*** Records provided ***

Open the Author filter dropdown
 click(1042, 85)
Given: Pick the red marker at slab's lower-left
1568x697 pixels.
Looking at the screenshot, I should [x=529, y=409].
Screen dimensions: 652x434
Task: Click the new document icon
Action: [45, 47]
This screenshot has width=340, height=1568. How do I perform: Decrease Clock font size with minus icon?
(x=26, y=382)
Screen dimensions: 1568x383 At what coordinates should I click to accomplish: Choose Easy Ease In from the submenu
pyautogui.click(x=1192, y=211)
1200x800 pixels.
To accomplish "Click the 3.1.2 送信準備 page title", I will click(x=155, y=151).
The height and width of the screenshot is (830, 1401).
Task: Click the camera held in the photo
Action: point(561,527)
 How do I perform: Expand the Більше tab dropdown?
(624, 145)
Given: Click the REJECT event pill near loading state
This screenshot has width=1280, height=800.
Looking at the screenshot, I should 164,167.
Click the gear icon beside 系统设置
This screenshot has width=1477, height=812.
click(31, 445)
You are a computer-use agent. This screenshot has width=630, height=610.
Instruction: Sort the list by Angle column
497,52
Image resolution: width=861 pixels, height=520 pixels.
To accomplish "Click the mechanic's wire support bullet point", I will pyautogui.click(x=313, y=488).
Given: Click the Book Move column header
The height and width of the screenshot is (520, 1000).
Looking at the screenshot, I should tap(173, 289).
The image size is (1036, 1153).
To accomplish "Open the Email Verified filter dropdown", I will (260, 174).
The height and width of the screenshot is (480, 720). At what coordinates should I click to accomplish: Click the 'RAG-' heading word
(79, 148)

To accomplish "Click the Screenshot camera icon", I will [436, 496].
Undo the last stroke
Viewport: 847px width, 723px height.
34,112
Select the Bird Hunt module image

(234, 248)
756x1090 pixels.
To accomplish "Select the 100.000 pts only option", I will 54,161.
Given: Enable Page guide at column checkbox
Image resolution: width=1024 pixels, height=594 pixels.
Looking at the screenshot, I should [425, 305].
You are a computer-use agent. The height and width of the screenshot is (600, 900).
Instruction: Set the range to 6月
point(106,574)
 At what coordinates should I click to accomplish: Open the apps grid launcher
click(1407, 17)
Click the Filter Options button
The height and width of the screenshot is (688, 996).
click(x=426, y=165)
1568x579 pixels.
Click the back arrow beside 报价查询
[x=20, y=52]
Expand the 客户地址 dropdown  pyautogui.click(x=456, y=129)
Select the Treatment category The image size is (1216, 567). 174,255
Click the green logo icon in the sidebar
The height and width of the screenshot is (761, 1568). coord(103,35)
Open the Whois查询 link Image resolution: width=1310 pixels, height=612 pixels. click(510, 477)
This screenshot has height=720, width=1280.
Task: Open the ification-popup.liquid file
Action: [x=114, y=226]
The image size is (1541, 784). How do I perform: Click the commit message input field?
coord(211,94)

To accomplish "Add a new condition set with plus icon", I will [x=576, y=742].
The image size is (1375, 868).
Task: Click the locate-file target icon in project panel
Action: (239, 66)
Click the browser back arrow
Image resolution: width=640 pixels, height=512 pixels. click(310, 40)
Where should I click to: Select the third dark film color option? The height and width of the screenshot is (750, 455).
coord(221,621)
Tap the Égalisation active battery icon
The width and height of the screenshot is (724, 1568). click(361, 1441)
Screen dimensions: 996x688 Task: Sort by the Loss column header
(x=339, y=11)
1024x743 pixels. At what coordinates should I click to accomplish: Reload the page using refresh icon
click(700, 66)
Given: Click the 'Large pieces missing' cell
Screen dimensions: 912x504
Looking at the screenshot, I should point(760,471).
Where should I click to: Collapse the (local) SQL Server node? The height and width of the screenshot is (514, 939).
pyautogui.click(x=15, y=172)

***

## [What you need to do]
Please repeat each line from the one with "The image size is (1541, 784)." through the last line of the data above, and add nothing.

## [Task solution]
The image size is (1541, 784). How do I perform: Click the commit message input field?
coord(211,94)

To accomplish "Add a new condition set with plus icon", I will [x=576, y=742].
The image size is (1375, 868).
Task: Click the locate-file target icon in project panel
Action: (239, 66)
Click the browser back arrow
Image resolution: width=640 pixels, height=512 pixels. click(310, 40)
Where should I click to: Select the third dark film color option? The height and width of the screenshot is (750, 455).
coord(221,621)
Tap the Égalisation active battery icon
The width and height of the screenshot is (724, 1568). click(361, 1441)
Screen dimensions: 996x688 Task: Sort by the Loss column header
(x=339, y=11)
1024x743 pixels. At what coordinates should I click to accomplish: Reload the page using refresh icon
click(700, 66)
Given: Click the 'Large pieces missing' cell
Screen dimensions: 912x504
Looking at the screenshot, I should point(760,471).
Where should I click to: Collapse the (local) SQL Server node? The height and width of the screenshot is (514, 939).
pyautogui.click(x=15, y=172)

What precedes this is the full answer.